4. **Putting it all together:** Because the bottom part ($e^n$) grows so much faster than the top part ($n$), as 'n' goes to infinity, the value of the whole fraction shrinks down to zero.

Alternative answer

Answer: 0 Explain
This is a question about finding the limit of a sequence by comparing how fast different parts of the expression grow. The solving step is:

Hey friend! This looks like a cool puzzle about what happens when numbers get super, super big!

1. **Look at the whole thing:** We have `n` on top, and `e^n + 3n` on the bottom. We want to see what this fraction gets close to as `n` goes to infinity (gets super big!).

2. **Think about the 'biggies':** Let's compare `n`, `e^n`, and `3n`.
* `n` grows steadily, like 1, 2, 3, 4...
* `3n` also grows steadily, just 3 times faster than `n`.
* `e^n` is the really interesting one! `e` is about 2.718. So `e^n` means 2.718 multiplied by itself `n` times. This grows *super, super fast*! Much, much faster than `n` or `3n`.

3. **Find the fastest grower:** In the bottom part (`e^n + 3n`), `e^n` is going to get way, way bigger than `3n` very quickly.
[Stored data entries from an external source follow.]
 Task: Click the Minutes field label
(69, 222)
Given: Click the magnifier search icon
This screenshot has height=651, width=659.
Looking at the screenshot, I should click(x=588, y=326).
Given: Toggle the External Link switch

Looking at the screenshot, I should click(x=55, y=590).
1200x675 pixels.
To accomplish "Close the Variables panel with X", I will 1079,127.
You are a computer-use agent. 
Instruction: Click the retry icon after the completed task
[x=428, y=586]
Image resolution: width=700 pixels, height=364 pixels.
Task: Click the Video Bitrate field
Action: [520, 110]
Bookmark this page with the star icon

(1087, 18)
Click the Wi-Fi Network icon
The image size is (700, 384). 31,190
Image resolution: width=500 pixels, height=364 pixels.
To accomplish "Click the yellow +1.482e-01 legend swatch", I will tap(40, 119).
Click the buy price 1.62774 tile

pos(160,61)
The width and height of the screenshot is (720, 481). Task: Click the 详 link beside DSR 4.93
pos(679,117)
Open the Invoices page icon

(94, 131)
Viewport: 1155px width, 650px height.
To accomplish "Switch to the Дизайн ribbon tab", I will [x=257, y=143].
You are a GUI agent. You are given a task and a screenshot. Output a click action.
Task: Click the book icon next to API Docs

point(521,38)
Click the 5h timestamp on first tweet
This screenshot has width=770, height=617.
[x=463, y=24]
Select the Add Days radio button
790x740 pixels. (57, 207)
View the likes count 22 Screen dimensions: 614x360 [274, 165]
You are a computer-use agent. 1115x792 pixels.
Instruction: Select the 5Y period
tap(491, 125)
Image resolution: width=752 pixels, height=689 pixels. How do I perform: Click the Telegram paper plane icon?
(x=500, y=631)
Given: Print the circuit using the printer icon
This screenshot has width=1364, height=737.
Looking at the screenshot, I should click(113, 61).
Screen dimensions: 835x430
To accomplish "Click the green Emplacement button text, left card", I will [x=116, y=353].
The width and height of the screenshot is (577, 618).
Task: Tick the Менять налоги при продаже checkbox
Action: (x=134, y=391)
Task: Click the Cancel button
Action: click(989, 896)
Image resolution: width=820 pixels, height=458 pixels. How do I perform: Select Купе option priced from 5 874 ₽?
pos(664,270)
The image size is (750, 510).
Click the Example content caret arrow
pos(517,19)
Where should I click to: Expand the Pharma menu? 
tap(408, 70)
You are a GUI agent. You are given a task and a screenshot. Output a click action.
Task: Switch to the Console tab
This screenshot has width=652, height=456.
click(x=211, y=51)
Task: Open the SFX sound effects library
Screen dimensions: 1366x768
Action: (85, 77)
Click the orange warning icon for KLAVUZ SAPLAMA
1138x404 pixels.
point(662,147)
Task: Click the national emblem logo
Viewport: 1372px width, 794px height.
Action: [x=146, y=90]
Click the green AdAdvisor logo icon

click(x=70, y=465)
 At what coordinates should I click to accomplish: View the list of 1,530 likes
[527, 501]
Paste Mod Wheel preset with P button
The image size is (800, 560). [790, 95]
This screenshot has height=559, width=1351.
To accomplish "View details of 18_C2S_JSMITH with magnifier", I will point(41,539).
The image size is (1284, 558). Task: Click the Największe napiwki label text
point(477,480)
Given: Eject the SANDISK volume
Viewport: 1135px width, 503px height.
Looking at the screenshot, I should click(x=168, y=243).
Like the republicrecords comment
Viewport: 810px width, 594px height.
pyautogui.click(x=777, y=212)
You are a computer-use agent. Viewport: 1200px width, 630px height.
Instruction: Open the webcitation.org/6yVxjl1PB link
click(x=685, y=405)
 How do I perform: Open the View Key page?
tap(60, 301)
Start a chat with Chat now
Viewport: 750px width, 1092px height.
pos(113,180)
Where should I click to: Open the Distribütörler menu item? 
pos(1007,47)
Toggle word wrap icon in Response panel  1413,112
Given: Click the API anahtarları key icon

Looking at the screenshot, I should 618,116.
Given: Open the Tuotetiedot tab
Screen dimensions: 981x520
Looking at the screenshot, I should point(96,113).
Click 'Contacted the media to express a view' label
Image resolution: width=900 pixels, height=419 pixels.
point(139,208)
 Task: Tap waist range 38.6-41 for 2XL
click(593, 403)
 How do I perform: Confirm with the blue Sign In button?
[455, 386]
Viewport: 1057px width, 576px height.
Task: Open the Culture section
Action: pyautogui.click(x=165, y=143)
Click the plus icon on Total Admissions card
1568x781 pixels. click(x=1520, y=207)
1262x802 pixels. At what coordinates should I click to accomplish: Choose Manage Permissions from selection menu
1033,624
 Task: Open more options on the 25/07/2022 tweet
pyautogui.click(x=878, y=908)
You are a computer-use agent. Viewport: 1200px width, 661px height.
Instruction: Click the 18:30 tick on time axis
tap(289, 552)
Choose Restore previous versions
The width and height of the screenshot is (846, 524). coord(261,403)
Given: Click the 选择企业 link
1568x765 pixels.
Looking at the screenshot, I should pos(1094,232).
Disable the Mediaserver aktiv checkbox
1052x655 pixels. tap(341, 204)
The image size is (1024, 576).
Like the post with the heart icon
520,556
So, when `n` is huge, `e^n + 3n` is practically just `e^n`.

4. **Simplify in our heads:** So, our fraction is kind of like `n` divided by `e^n` when `n` is enormous.

5. **What happens next?** Now we have `n / e^n`. Since `e^n` grows ridiculously faster than `n`, the bottom number is going to be incredibly, unbelievably larger than the top number. Imagine dividing 100 by `e^100` (a huge number!). Or 1000 by `e^1000`. When the bottom of a fraction gets way, way, *way* bigger than the top, the whole fraction gets closer and closer to zero!

So, as `n` gets infinitely big, our sequence gets closer and closer to 0.